Burke Across Time and Genres: Historic Roots and New Understandings

Chair: Elvera Berry, Roberts Wesleyan College

Respondent: Janie Harden Fritz, Duquesne University

“Burke’s Bias: Exploring his Theoretical Grounding” Celeste Grayson, Duquesne University

“The Rhetoric of Global Warming: A Burkean Difference” Elizabeth Hogenmiller, Roberts Wesleyan College

“Understanding Hypocrisy: Orwell through Burke” Bryan Blankfield, Roberts Wesleyan College

“A Comic Corrective: The Graphic Novel” John Loyd, Roberts Wesleyan College

The salience of Burkean approaches and terms is evident in ongoing applications across disciplinary, philosophical, and socio-political boundaries. What are the historic roots of Burke's own biases and how do we read him today? Whatever the genre or mediaextension, his rhetorical frame seems to “make a difference” that matters. The significance of the difference is illuminated through his philosophical lineage and illustrated in three types of rhetoric that show us ourselves: the rhetoric of ecology, of satire, and of the graphic novel.

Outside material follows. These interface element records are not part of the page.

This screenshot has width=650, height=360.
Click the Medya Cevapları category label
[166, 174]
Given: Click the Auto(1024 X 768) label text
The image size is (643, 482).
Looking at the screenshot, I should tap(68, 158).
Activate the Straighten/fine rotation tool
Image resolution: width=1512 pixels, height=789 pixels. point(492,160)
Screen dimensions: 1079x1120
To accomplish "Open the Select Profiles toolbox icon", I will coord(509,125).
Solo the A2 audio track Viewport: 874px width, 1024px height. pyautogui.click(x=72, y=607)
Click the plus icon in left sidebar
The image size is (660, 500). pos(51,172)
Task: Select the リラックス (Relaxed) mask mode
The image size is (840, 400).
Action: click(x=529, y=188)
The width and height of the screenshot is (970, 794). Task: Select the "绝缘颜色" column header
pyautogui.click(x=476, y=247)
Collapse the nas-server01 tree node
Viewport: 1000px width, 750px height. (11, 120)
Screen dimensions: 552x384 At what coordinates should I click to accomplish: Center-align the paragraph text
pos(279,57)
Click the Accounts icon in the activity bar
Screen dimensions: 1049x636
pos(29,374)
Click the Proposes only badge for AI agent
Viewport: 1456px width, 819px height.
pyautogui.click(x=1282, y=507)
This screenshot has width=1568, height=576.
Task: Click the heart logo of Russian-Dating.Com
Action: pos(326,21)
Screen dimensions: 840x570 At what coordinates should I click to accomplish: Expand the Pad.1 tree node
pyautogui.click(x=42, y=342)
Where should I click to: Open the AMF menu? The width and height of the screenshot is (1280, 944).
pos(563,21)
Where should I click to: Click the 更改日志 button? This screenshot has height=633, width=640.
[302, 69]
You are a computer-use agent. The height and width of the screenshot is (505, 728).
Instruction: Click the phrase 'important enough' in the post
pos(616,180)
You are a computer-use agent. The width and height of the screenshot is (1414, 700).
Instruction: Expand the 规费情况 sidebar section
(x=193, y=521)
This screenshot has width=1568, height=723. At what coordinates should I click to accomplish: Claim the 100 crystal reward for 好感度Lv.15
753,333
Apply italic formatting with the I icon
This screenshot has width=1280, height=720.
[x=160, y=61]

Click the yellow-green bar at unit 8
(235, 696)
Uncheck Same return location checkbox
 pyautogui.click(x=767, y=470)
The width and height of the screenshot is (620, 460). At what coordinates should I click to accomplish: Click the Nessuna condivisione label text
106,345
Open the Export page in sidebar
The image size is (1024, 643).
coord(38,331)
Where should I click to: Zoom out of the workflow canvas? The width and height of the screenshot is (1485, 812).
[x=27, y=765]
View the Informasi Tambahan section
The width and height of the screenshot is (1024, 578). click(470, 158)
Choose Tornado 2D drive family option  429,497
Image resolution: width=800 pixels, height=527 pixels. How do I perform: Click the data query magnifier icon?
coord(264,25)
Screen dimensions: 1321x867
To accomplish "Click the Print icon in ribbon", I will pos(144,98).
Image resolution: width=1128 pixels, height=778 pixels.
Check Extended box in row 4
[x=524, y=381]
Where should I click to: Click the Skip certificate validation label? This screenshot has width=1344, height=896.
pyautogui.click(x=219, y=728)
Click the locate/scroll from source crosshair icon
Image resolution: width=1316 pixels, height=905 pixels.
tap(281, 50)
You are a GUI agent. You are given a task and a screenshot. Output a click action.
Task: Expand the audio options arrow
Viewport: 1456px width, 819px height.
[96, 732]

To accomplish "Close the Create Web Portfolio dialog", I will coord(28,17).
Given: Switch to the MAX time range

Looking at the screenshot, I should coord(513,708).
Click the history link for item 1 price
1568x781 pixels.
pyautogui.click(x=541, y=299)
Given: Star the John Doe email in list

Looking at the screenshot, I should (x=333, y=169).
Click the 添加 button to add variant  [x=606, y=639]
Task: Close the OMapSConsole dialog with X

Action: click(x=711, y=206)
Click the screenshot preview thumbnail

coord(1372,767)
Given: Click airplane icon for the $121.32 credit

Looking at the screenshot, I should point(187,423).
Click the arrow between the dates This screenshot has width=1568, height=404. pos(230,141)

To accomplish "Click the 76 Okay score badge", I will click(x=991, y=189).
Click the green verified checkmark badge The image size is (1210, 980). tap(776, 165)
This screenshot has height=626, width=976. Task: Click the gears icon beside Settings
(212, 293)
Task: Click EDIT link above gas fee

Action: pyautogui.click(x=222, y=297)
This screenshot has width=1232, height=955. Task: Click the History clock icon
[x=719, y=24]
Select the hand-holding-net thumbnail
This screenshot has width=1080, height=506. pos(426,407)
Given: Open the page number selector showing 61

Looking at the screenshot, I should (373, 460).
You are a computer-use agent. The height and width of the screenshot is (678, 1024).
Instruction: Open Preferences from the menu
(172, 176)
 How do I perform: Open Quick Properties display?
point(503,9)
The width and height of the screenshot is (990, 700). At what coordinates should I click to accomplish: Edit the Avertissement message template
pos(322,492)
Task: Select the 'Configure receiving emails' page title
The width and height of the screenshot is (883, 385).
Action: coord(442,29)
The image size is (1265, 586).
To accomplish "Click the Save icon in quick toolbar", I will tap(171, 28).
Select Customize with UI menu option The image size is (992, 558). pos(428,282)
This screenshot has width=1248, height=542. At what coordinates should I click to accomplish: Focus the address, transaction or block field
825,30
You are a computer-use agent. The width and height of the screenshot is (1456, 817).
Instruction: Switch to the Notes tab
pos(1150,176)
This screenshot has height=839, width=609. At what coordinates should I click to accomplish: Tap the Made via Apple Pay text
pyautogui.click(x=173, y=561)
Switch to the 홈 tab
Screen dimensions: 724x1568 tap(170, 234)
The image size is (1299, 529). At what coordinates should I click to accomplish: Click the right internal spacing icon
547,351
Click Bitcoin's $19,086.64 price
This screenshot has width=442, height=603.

3.69, 5:00-6:15 Kenneth Burke and Philosophy of Communication

Chair: Janie Harden Fritz, Duquesne University

“The Voice of the Other: Aristotle and Burke, Dialogue and the Development of Language/Consciousness” Richard Thames, Duquesne University

“Rhetoric, Ideology, and Myth: Burke’s Platonic Dialectic” Bryan Crable, Villanova University

“Philosophers of Life: Kenneth Burke and Henri Bergson” Erik Garrett, Duquesne University

“Kenneth Burke’s Way of Knowing: Epistemological Implications” Elvera Berry, Roberts Wesleyan College

The panelists will endeavor to demonstrate the applicability of Kenneth Burke to the Philosophy of Communication, an area of the disciple to which Burke is not normally supposed to be relevant. Each of the participants in this session will bring Kenneth Burke into conversation with an important philosopher or issue in the philosophy of communication.

On Saturday:

4.63, 2:30-3:45 In a panel titled “There’s something in the air”: Pittsburgh’s Rhetorical Heritage, see “Kenneth Burke and the Aesthetics of Pittsburgh” Paul Johnson, University of Iowa

And on Friday (3.20) at 9:30-10:45, the KENNETH BURKE BUSINESS MEETING convenes.